Une petite victoire pour le collectif « Coup pour Coup  » qui voit mal comment l’annonce de leur action sur les réseaux sociaux n’a pu avoir de conséquence sur la décision de la représentante d’Israël en France. Si la formation a en toute logique fait le choix de ne plus se rendre sur le lieu prévu pour l’accueil de Mme Bin-Noun, elle préfère parler de « report » plutôt que « d’annulation » :

Nous serons là dans le cas d’une éventuelle future venue de l’ambassadrice, assure un bénévole.

Une censure qui passe mal

Dans la matinée, les associations ont tenu à rappeler leurs motivations : « Nous nous indignons qu’une représentante d’un état qui pratique l’apartheid puisse être reçue dans un bâtiment appartenant à tous les Toulousains. Nous rappelons qu’Israël viole quotidiennement le droit international et les droits des Palestiniens. La colonisation, l’apartheid, l’emprisonnement et le nettoyage ethnique constituent la réalité de la vie des Palestiniens et sont intolérables » pouvait-on lire dans leur appel à rassemblement.

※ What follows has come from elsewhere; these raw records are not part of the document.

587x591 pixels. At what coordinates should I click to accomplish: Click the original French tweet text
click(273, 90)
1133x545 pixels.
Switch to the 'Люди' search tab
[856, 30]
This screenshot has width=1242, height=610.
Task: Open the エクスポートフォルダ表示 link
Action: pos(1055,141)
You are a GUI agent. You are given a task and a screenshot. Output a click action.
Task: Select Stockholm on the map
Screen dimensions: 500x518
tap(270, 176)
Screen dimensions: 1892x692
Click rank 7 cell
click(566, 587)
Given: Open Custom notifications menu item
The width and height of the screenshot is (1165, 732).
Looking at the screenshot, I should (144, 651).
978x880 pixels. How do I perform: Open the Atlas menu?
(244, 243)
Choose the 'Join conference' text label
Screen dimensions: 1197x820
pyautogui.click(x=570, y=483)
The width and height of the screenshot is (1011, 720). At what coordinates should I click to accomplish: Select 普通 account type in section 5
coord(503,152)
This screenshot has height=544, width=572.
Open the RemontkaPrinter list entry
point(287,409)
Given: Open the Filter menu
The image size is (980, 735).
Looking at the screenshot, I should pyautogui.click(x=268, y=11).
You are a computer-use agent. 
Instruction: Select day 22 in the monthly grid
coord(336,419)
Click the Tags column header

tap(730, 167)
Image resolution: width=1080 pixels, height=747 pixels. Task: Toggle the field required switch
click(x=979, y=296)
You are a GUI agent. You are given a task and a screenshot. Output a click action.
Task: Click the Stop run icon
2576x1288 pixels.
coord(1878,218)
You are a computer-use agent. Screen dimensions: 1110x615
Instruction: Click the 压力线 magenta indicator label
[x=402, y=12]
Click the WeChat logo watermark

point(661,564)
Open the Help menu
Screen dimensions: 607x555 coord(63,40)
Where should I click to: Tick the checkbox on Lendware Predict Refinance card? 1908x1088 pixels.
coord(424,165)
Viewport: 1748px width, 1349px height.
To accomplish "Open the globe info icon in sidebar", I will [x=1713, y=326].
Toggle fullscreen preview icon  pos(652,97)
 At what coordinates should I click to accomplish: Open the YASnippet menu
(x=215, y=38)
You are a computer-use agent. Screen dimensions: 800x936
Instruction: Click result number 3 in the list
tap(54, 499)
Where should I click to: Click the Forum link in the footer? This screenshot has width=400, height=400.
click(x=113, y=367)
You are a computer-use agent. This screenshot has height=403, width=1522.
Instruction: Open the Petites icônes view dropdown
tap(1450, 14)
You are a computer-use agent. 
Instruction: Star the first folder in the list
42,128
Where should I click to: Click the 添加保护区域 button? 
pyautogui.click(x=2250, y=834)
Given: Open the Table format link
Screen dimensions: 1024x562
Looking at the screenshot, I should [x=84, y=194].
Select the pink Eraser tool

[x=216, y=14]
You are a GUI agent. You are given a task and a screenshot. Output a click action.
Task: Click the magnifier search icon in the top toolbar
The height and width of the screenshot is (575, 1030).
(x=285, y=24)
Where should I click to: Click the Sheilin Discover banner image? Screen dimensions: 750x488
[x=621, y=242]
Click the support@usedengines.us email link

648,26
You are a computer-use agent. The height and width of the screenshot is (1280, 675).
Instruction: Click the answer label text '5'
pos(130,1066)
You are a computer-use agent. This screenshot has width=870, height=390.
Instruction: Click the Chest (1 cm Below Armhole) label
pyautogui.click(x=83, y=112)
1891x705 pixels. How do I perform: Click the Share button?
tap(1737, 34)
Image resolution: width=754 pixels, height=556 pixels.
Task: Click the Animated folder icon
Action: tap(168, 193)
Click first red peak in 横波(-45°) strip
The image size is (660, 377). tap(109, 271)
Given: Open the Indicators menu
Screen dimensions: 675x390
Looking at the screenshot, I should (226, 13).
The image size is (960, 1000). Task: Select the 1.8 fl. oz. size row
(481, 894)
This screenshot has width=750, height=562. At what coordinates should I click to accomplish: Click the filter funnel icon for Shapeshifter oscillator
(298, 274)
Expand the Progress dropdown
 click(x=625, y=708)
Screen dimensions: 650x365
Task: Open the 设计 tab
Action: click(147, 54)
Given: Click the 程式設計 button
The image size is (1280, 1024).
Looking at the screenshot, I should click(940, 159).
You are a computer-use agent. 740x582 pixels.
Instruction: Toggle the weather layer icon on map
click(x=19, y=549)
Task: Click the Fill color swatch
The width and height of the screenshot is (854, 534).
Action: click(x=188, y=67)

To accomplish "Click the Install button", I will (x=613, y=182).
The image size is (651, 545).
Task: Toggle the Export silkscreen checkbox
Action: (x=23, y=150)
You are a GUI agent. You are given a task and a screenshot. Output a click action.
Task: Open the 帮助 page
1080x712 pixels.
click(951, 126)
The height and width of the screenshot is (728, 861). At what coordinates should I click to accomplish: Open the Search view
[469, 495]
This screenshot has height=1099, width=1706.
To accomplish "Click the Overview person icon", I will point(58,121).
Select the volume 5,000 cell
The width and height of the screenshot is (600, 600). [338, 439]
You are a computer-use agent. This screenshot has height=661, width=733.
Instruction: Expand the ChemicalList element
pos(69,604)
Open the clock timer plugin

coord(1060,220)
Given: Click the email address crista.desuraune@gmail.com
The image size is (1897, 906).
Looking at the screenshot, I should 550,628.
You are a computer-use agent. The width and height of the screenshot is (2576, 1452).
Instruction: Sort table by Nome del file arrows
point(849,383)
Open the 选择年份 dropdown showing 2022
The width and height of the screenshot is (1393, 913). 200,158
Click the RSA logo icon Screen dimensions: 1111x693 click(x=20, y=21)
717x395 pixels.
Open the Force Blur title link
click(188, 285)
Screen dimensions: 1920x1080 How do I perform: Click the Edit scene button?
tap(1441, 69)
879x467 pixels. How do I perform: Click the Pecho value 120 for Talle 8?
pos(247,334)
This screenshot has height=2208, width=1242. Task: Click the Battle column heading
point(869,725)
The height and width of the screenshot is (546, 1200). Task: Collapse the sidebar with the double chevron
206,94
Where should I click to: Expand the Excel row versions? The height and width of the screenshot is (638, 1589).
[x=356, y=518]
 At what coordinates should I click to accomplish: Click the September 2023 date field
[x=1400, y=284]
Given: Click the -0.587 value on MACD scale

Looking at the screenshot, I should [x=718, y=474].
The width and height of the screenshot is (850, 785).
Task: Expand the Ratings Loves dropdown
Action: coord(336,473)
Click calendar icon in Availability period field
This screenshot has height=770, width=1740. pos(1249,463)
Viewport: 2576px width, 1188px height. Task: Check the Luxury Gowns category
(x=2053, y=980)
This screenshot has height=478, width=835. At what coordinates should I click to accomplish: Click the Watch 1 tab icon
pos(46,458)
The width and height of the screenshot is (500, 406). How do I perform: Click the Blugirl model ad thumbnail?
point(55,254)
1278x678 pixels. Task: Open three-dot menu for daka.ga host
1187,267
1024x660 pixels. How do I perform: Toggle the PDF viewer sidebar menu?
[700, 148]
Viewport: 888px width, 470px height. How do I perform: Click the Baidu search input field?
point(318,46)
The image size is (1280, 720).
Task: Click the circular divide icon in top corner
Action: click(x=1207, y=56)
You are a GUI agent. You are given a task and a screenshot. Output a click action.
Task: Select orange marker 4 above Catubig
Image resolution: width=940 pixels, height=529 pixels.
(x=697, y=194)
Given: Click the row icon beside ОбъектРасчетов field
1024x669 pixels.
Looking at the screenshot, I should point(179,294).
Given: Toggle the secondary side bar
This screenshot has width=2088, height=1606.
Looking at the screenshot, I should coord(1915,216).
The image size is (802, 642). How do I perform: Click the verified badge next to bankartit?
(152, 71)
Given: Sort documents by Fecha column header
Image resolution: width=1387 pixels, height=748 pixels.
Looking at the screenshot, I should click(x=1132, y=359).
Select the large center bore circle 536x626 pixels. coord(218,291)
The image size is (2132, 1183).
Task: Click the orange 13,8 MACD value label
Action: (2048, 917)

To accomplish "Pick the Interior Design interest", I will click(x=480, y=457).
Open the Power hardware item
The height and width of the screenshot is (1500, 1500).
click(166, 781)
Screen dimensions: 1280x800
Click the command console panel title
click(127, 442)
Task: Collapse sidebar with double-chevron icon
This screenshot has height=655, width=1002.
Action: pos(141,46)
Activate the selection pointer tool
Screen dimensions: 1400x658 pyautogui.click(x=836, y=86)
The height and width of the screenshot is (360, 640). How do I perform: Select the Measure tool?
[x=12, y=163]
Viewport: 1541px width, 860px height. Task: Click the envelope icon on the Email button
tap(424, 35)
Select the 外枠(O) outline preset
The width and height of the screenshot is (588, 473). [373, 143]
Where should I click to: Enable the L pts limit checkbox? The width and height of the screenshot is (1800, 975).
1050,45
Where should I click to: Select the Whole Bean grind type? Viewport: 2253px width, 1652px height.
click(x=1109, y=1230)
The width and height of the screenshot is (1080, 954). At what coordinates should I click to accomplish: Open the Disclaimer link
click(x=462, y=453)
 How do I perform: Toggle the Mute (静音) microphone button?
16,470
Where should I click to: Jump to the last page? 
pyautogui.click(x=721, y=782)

Mme Bin-Noun s’était par ailleurs faite remarquer en début d’année à l’occasion d’une mise aux enchères au profit de l’organisation « Reporters Sans Frontières ». L’ambassade israélienne avait alors exigé le retrait de la vente du portrait du militant terroriste palestinien Marwan Barghouti, comparé à la Une de Libération par l’artiste Ernest Pignon-Ernest, à Nelson Mandela. « La représentante de l’État d’Israël s’arroge ainsi le droit de contrôler la production culturelle en France. C’est inadmissible ! » indiquaient les opposants à l’ambassadrice dans leur communiqué.

> LIRE AUSSI SUR LIBÉRATION : Israël demande le retrait d’une œuvre de Pignon-Ernest, « Libération » refuse.

La séance de dédicace de Bernard-Henry Lévi, elle, est maintenue.